Health System Response to the Coincidence of the COVID-19 Pandemic and Disasters: A Call for Action PDF Download
Are you looking for read ebook online? Search for your book and save it on your Kindle device, PC, phones or tablets. Download Health System Response to the Coincidence of the COVID-19 Pandemic and Disasters: A Call for Action PDF full book. Access full book title Health System Response to the Coincidence of the COVID-19 Pandemic and Disasters: A Call for Action by Sanaz Sohrabizadeh. Download full books in PDF and EPUB format.
Author: Zsuzsanna Jakab Publisher: Frontiers Media SA ISBN: 283252818X Category : Medical Languages : en Pages : 244
Book Description
The COVID-19 pandemic has caused unprecedented disruption worldwide highlighting once again the interdependency of health and socioeconomic development, and the global lack of health systems resilience. Two years into the pandemic, most countries report sustained disruptions across service delivery platforms and health areas with a profound impact on health outcomes. The impact of these disruptions is magnified within marginalized communities and in countries experiencing protracted conflict. There is an urgent need to focus on recovery through investment in the essential public health functions (EPHFs) and the foundations of health systems with a focus on primary health care, and whole-of-government and -society engagement. The aim of this Research Topic is to gather, transfer and promote operationalization of key experiences from COVID-19 to inform global and country level recovery that better promote health; guide policy direction towards building health systems resilience; and thereby ensure economic and social prosperity. Experience with COVID-19 has demonstrated that traditional approaches to health system strengthening have failed to achieve the complementary goals of Universal Health Coverage (UHC) and health security with the divide between the most vulnerable and well-off only widening. Much of what had been learned from previous experiences such as Ebola in West Africa has not been widely applied. This has left health and economic systems vulnerable to 21 st century public health challenges, ranging from conflict and natural disasters to aging demographics and rising rates of non-communicable and communicable diseases and antimicrobial resistance. These challenges require intentional focus and investment as well as whole-of-government and -society engagement with health to build health system resilience. Greater action is needed to prevent the devastating effects of war and conflict on the health of the most vulnerable. This Research Topic will convene the knowledge and practices of leaders in public health, health systems, and humanitarian and development sectors. This is to ensure lessons from COVID-19 inform the recovery agenda and promote sustainable health and socioeconomic recovery for all. Lest we forget and find ourselves again unprepared and vulnerable in the face of an even greater threat.
Author: Institute of Medicine Publisher: National Academies Press ISBN: 0309285526 Category : Medical Languages : en Pages : 217
Book Description
Disasters and public health emergencies can stress health care systems to the breaking point and disrupt delivery of vital medical services. During such crises, hospitals and long-term care facilities may be without power; trained staff, ambulances, medical supplies and beds could be in short supply; and alternate care facilities may need to be used.

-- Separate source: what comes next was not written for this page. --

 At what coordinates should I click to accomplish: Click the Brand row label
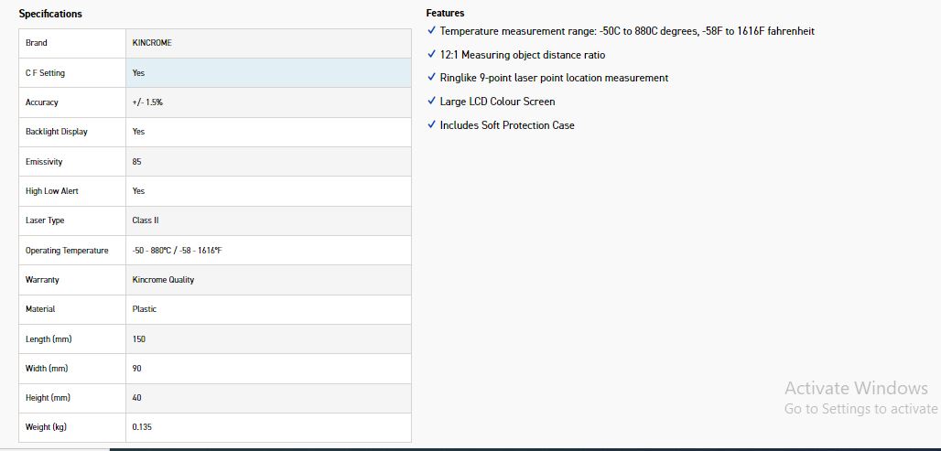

Planning for these situations is necessary to provide the best possible health care during a crisis and, if needed, equitably allocate scarce resources. Crisis Standards of Care: A Toolkit for Indicators and Triggers examines indicators and triggers that guide the implementation of crisis standards of care and provides a discussion toolkit to help stakeholders establish indicators and triggers for their own communities. Together, indicators and triggers help guide operational decision making about providing care during public health and medical emergencies and disasters. Indicators and triggers represent the information and actions taken at specific thresholds that guide incident recognition, response, and recovery. This report discusses indicators and triggers for both a slow onset scenario, such as pandemic influenza, and a no-notice scenario, such as an earthquake. Crisis Standards of Care features discussion toolkits customized to help various stakeholders develop indicators and triggers for their own organizations, agencies, and jurisdictions. The toolkit contains scenarios, key questions, and examples of indicators, triggers, and tactics to help promote discussion. In addition to common elements designed to facilitate integrated planning, the toolkit contains chapters specifically customized for emergency management, public health, emergency medical services, hospital and acute care, and out-of-hospital care.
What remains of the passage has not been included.